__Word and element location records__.

%%

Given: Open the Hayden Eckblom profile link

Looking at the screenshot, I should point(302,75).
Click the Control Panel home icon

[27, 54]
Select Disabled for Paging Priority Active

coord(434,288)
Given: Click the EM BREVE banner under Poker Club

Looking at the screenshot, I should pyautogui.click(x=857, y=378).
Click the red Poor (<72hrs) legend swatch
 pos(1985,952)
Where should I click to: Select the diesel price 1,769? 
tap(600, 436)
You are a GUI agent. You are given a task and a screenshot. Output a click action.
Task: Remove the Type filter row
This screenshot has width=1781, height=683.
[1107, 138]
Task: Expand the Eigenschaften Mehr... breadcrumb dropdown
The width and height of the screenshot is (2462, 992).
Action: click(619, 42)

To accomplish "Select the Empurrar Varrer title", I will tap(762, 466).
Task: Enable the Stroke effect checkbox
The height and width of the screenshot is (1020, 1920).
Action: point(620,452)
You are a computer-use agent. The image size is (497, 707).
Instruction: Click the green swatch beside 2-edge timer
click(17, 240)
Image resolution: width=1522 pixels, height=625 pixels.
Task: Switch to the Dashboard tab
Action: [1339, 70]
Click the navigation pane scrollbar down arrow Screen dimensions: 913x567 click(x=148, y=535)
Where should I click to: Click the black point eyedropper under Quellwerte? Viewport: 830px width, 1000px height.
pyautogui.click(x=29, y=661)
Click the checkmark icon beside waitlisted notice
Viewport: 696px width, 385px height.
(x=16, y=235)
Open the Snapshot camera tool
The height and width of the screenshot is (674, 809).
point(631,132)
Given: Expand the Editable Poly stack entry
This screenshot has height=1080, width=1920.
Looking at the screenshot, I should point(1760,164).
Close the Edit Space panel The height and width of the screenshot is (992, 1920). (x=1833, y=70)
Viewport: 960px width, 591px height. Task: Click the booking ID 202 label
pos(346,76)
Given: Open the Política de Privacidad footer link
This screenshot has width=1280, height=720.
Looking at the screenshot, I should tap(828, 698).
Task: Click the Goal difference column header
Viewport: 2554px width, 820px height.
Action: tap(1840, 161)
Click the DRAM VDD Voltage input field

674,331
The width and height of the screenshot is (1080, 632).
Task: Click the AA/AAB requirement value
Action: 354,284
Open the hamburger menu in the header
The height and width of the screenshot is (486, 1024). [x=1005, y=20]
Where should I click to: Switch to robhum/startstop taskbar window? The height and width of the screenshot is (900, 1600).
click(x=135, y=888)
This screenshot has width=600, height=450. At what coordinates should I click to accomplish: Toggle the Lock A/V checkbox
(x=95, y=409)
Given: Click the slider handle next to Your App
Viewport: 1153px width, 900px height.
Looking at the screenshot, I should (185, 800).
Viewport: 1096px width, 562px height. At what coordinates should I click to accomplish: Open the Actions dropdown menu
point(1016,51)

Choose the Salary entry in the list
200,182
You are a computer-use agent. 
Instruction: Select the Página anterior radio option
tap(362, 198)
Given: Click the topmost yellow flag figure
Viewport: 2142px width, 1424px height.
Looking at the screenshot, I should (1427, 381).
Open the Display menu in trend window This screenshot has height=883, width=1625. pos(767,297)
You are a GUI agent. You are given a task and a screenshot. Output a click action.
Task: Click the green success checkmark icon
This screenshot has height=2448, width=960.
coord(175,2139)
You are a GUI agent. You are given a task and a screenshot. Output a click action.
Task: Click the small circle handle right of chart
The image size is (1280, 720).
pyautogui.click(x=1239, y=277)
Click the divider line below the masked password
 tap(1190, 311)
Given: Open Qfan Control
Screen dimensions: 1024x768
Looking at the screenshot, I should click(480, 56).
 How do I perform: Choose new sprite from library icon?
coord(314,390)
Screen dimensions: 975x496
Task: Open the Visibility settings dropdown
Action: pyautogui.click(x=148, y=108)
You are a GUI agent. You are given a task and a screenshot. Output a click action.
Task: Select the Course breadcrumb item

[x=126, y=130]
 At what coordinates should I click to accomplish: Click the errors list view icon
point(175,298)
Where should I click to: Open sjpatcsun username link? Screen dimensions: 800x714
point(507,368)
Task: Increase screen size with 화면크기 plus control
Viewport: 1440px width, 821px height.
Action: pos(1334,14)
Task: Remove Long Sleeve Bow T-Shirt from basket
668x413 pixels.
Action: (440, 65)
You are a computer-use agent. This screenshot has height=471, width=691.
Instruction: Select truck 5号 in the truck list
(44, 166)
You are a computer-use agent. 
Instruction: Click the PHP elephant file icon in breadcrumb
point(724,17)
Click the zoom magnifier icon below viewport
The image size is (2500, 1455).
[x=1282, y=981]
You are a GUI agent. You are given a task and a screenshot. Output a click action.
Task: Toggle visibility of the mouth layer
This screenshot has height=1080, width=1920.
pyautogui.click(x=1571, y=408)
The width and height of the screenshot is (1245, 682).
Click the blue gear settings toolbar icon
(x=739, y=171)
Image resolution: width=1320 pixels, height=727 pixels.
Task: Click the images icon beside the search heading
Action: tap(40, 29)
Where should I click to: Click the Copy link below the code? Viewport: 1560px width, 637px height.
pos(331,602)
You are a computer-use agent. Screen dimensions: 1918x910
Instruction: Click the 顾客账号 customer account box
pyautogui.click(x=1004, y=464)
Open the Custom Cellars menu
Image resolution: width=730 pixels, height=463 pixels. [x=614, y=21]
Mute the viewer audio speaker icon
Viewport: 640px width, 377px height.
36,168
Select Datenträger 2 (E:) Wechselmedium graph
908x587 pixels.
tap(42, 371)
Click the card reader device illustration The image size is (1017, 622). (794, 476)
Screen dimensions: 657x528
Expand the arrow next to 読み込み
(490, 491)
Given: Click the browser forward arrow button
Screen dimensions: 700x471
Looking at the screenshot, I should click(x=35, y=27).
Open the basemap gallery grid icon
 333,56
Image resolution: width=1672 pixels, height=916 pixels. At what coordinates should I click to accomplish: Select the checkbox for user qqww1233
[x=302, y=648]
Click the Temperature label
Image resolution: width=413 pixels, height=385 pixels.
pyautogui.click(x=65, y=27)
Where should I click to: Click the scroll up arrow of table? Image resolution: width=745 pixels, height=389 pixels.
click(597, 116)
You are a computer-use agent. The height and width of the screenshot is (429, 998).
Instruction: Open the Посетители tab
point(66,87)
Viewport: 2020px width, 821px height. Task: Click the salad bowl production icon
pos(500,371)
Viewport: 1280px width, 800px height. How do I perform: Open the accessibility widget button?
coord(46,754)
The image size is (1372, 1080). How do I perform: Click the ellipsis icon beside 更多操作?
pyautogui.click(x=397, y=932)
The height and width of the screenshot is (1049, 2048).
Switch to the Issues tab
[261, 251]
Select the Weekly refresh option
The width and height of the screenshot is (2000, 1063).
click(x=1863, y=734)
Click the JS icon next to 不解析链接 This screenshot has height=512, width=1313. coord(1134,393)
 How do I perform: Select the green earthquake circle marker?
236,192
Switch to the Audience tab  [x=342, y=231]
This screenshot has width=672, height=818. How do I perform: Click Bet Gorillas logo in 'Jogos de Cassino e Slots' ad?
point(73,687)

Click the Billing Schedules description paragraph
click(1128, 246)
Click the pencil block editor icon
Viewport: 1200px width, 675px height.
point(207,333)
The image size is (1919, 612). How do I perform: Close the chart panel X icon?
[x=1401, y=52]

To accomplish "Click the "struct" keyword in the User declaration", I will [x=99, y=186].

%%

__SHORT EXERCISE__.
Extract every line above verbatim, with nothing changed.

__PROBLEM SOLUTION__.
Given: Open the Hayden Eckblom profile link

Looking at the screenshot, I should point(302,75).
Click the Control Panel home icon

[27, 54]
Select Disabled for Paging Priority Active

coord(434,288)
Given: Click the EM BREVE banner under Poker Club

Looking at the screenshot, I should pyautogui.click(x=857, y=378).
Click the red Poor (<72hrs) legend swatch
 pos(1985,952)
Where should I click to: Select the diesel price 1,769? 
tap(600, 436)
You are a GUI agent. You are given a task and a screenshot. Output a click action.
Task: Remove the Type filter row
This screenshot has width=1781, height=683.
[1107, 138]
Task: Expand the Eigenschaften Mehr... breadcrumb dropdown
The width and height of the screenshot is (2462, 992).
Action: click(619, 42)

To accomplish "Select the Empurrar Varrer title", I will tap(762, 466).
Task: Enable the Stroke effect checkbox
The height and width of the screenshot is (1020, 1920).
Action: point(620,452)
You are a computer-use agent. The image size is (497, 707).
Instruction: Click the green swatch beside 2-edge timer
click(17, 240)
Image resolution: width=1522 pixels, height=625 pixels.
Task: Switch to the Dashboard tab
Action: [1339, 70]
Click the navigation pane scrollbar down arrow Screen dimensions: 913x567 click(x=148, y=535)
Where should I click to: Click the black point eyedropper under Quellwerte? Viewport: 830px width, 1000px height.
pyautogui.click(x=29, y=661)
Click the checkmark icon beside waitlisted notice
Viewport: 696px width, 385px height.
(x=16, y=235)
Open the Snapshot camera tool
The height and width of the screenshot is (674, 809).
point(631,132)
Given: Expand the Editable Poly stack entry
This screenshot has height=1080, width=1920.
Looking at the screenshot, I should point(1760,164).
Close the Edit Space panel The height and width of the screenshot is (992, 1920). (x=1833, y=70)
Viewport: 960px width, 591px height. Task: Click the booking ID 202 label
pos(346,76)
Given: Open the Política de Privacidad footer link
This screenshot has width=1280, height=720.
Looking at the screenshot, I should tap(828, 698).
Task: Click the Goal difference column header
Viewport: 2554px width, 820px height.
Action: tap(1840, 161)
Click the DRAM VDD Voltage input field

674,331
The width and height of the screenshot is (1080, 632).
Task: Click the AA/AAB requirement value
Action: 354,284
Open the hamburger menu in the header
The height and width of the screenshot is (486, 1024). [x=1005, y=20]
Where should I click to: Switch to robhum/startstop taskbar window? The height and width of the screenshot is (900, 1600).
click(x=135, y=888)
This screenshot has width=600, height=450. At what coordinates should I click to accomplish: Toggle the Lock A/V checkbox
(x=95, y=409)
Given: Click the slider handle next to Your App
Viewport: 1153px width, 900px height.
Looking at the screenshot, I should (185, 800).
Viewport: 1096px width, 562px height. At what coordinates should I click to accomplish: Open the Actions dropdown menu
point(1016,51)

Choose the Salary entry in the list
200,182
You are a computer-use agent. 
Instruction: Select the Página anterior radio option
tap(362, 198)
Given: Click the topmost yellow flag figure
Viewport: 2142px width, 1424px height.
Looking at the screenshot, I should (1427, 381).
Open the Display menu in trend window This screenshot has height=883, width=1625. pos(767,297)
You are a GUI agent. You are given a task and a screenshot. Output a click action.
Task: Click the green success checkmark icon
This screenshot has height=2448, width=960.
coord(175,2139)
You are a GUI agent. You are given a task and a screenshot. Output a click action.
Task: Click the small circle handle right of chart
The image size is (1280, 720).
pyautogui.click(x=1239, y=277)
Click the divider line below the masked password
 tap(1190, 311)
Given: Open Qfan Control
Screen dimensions: 1024x768
Looking at the screenshot, I should click(480, 56).
 How do I perform: Choose new sprite from library icon?
coord(314,390)
Screen dimensions: 975x496
Task: Open the Visibility settings dropdown
Action: pyautogui.click(x=148, y=108)
You are a GUI agent. You are given a task and a screenshot. Output a click action.
Task: Select the Course breadcrumb item

[x=126, y=130]
 At what coordinates should I click to accomplish: Click the errors list view icon
point(175,298)
Where should I click to: Open sjpatcsun username link? Screen dimensions: 800x714
point(507,368)
Task: Increase screen size with 화면크기 plus control
Viewport: 1440px width, 821px height.
Action: pos(1334,14)
Task: Remove Long Sleeve Bow T-Shirt from basket
668x413 pixels.
Action: (440, 65)
You are a computer-use agent. This screenshot has height=471, width=691.
Instruction: Select truck 5号 in the truck list
(44, 166)
You are a computer-use agent. 
Instruction: Click the PHP elephant file icon in breadcrumb
point(724,17)
Click the zoom magnifier icon below viewport
The image size is (2500, 1455).
[x=1282, y=981]
You are a GUI agent. You are given a task and a screenshot. Output a click action.
Task: Toggle visibility of the mouth layer
This screenshot has height=1080, width=1920.
pyautogui.click(x=1571, y=408)
The width and height of the screenshot is (1245, 682).
Click the blue gear settings toolbar icon
(x=739, y=171)
Image resolution: width=1320 pixels, height=727 pixels.
Task: Click the images icon beside the search heading
Action: tap(40, 29)
Where should I click to: Click the Copy link below the code? Viewport: 1560px width, 637px height.
pos(331,602)
You are a computer-use agent. Screen dimensions: 1918x910
Instruction: Click the 顾客账号 customer account box
pyautogui.click(x=1004, y=464)
Open the Custom Cellars menu
Image resolution: width=730 pixels, height=463 pixels. [x=614, y=21]
Mute the viewer audio speaker icon
Viewport: 640px width, 377px height.
36,168
Select Datenträger 2 (E:) Wechselmedium graph
908x587 pixels.
tap(42, 371)
Click the card reader device illustration The image size is (1017, 622). (794, 476)
Screen dimensions: 657x528
Expand the arrow next to 読み込み
(490, 491)
Given: Click the browser forward arrow button
Screen dimensions: 700x471
Looking at the screenshot, I should click(x=35, y=27).
Open the basemap gallery grid icon
 333,56
Image resolution: width=1672 pixels, height=916 pixels. At what coordinates should I click to accomplish: Select the checkbox for user qqww1233
[x=302, y=648]
Click the Temperature label
Image resolution: width=413 pixels, height=385 pixels.
pyautogui.click(x=65, y=27)
Where should I click to: Click the scroll up arrow of table? Image resolution: width=745 pixels, height=389 pixels.
click(597, 116)
You are a computer-use agent. The height and width of the screenshot is (429, 998).
Instruction: Open the Посетители tab
point(66,87)
Viewport: 2020px width, 821px height. Task: Click the salad bowl production icon
pos(500,371)
Viewport: 1280px width, 800px height. How do I perform: Open the accessibility widget button?
coord(46,754)
The image size is (1372, 1080). How do I perform: Click the ellipsis icon beside 更多操作?
pyautogui.click(x=397, y=932)
The height and width of the screenshot is (1049, 2048).
Switch to the Issues tab
[261, 251]
Select the Weekly refresh option
The width and height of the screenshot is (2000, 1063).
click(x=1863, y=734)
Click the JS icon next to 不解析链接 This screenshot has height=512, width=1313. coord(1134,393)
 How do I perform: Select the green earthquake circle marker?
236,192
Switch to the Audience tab  [x=342, y=231]
This screenshot has width=672, height=818. How do I perform: Click Bet Gorillas logo in 'Jogos de Cassino e Slots' ad?
point(73,687)

Click the Billing Schedules description paragraph
click(1128, 246)
Click the pencil block editor icon
Viewport: 1200px width, 675px height.
point(207,333)
The image size is (1919, 612). How do I perform: Close the chart panel X icon?
[x=1401, y=52]

To accomplish "Click the "struct" keyword in the User declaration", I will [x=99, y=186].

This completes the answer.